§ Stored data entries
○ ○ ○

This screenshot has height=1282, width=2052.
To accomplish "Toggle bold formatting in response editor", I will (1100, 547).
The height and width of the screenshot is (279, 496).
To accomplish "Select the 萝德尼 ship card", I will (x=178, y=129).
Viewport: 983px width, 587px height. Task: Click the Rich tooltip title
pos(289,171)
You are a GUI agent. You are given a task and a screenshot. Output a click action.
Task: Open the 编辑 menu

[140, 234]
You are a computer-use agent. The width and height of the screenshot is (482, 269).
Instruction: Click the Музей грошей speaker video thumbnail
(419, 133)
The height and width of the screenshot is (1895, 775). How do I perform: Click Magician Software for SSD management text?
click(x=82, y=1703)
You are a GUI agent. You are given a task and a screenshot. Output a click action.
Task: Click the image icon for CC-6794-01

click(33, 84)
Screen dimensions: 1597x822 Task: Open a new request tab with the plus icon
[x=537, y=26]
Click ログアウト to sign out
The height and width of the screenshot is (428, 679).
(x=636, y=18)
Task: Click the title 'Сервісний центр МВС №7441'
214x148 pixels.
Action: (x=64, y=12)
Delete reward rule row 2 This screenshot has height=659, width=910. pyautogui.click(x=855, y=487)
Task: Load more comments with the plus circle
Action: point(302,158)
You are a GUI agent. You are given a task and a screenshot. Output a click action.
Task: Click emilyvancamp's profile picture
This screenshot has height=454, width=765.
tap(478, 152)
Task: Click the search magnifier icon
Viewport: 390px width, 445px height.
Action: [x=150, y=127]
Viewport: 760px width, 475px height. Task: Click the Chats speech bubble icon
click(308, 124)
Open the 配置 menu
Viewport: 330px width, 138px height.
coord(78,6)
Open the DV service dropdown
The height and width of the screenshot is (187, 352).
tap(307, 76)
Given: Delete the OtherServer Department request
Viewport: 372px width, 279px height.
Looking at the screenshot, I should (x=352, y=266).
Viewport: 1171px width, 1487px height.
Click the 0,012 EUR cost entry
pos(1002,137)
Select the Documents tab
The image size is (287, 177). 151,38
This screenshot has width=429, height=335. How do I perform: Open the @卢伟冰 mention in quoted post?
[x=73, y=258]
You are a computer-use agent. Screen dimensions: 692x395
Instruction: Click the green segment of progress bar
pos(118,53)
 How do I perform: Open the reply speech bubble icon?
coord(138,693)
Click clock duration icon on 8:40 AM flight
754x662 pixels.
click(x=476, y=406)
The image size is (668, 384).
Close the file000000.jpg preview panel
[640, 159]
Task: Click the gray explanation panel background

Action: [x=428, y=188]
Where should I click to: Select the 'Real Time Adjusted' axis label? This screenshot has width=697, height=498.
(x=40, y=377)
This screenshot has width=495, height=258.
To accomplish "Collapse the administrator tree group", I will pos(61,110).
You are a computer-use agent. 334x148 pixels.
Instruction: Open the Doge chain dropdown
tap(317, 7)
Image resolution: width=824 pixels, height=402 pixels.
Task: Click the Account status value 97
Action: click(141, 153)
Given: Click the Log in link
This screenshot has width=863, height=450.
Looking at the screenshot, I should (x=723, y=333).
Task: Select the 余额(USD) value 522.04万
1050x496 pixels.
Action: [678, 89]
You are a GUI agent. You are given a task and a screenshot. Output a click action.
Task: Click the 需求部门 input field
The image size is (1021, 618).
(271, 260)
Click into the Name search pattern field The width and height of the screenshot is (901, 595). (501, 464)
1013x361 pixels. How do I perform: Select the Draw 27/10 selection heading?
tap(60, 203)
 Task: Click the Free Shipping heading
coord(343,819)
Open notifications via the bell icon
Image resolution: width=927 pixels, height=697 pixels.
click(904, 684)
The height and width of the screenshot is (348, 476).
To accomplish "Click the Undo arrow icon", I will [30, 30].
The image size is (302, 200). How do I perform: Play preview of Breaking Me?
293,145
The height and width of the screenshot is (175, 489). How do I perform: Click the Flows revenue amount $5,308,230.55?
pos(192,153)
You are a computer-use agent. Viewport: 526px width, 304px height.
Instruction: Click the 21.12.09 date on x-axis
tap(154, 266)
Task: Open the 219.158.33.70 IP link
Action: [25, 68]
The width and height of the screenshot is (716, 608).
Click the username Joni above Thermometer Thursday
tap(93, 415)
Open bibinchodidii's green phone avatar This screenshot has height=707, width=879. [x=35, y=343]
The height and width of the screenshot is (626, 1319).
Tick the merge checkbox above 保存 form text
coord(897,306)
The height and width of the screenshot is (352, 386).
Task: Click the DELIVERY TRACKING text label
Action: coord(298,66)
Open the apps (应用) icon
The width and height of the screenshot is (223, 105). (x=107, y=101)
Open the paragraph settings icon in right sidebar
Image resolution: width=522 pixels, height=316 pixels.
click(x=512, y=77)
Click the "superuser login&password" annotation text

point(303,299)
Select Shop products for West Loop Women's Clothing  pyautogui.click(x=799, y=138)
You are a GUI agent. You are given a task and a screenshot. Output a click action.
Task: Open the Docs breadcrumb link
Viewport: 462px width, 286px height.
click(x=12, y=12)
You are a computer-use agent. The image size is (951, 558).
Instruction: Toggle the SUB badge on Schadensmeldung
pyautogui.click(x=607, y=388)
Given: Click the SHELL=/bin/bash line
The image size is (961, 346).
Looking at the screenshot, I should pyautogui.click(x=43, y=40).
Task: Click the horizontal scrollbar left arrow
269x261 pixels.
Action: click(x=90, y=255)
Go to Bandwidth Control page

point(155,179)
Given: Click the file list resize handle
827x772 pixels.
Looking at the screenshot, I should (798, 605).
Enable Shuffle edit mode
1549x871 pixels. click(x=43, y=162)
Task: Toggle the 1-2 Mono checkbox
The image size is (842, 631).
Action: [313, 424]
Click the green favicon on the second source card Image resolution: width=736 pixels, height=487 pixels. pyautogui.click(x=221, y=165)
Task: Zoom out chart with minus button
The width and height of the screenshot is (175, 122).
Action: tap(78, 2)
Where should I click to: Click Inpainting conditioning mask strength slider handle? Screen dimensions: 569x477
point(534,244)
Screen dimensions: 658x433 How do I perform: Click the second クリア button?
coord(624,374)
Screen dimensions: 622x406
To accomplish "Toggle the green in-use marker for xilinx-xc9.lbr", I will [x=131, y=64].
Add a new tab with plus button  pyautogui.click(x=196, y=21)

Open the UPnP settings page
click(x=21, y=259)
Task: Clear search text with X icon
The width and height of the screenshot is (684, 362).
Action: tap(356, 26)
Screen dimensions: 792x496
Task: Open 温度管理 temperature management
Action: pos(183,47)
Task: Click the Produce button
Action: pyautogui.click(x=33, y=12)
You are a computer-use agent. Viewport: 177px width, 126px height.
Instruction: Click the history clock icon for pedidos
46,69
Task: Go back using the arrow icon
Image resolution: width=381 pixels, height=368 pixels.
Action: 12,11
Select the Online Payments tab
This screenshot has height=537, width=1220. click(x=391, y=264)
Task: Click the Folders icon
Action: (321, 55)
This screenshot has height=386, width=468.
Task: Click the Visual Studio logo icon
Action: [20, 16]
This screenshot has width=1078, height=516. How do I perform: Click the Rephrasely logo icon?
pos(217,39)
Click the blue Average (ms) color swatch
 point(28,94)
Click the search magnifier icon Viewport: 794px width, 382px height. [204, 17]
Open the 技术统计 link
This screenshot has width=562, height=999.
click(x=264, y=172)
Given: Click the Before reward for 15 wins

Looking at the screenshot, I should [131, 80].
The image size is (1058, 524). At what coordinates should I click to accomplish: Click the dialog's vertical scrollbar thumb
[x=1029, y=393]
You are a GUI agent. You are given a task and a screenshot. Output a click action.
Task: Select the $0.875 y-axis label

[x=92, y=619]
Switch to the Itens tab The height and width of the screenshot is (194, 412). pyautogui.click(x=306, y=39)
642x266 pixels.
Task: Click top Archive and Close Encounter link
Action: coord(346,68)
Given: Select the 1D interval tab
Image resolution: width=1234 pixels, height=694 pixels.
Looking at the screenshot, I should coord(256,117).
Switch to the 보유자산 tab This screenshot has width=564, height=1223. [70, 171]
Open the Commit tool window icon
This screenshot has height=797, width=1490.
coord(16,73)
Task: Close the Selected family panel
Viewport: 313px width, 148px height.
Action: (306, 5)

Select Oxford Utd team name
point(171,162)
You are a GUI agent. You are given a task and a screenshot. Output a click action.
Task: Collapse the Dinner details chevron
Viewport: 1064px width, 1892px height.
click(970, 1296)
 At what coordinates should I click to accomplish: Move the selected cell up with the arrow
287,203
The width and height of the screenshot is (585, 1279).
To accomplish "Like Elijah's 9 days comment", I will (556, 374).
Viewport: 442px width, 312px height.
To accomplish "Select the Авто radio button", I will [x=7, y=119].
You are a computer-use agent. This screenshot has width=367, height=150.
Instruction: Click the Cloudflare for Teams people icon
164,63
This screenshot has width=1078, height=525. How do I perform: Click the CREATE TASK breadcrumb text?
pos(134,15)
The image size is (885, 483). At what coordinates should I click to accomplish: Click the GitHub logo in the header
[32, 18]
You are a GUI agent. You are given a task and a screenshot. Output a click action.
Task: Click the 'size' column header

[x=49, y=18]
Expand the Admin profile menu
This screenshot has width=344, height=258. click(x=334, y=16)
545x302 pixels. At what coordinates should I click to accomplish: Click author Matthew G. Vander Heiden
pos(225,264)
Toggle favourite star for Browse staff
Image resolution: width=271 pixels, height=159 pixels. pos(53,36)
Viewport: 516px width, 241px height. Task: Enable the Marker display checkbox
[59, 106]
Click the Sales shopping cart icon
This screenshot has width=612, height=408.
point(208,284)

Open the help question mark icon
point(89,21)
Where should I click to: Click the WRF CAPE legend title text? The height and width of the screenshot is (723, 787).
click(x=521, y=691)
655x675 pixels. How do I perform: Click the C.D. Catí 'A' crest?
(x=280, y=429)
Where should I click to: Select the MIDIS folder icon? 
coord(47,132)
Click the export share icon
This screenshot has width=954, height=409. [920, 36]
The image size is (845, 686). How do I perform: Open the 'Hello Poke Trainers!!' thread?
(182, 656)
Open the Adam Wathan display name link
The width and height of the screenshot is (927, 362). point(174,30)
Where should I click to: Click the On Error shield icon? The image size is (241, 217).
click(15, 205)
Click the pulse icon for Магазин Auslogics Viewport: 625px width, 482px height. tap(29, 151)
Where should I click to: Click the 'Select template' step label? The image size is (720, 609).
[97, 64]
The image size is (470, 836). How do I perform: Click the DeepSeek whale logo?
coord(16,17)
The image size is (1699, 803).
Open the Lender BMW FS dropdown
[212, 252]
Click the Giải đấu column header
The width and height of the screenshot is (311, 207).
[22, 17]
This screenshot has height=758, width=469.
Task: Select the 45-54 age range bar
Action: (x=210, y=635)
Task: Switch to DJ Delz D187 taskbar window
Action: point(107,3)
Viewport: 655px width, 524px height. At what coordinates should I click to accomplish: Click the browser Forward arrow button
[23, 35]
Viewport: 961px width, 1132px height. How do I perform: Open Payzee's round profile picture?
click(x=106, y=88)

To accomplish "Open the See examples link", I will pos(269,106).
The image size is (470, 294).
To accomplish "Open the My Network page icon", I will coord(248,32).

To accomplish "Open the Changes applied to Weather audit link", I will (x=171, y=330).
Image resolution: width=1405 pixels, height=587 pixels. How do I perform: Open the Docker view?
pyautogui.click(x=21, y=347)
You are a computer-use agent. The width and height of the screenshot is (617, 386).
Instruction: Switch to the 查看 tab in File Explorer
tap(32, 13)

○ ○ ○

§ Your task
If a line above holds "search", count it; say how many such lines there are and nothing else.

§ Answer
4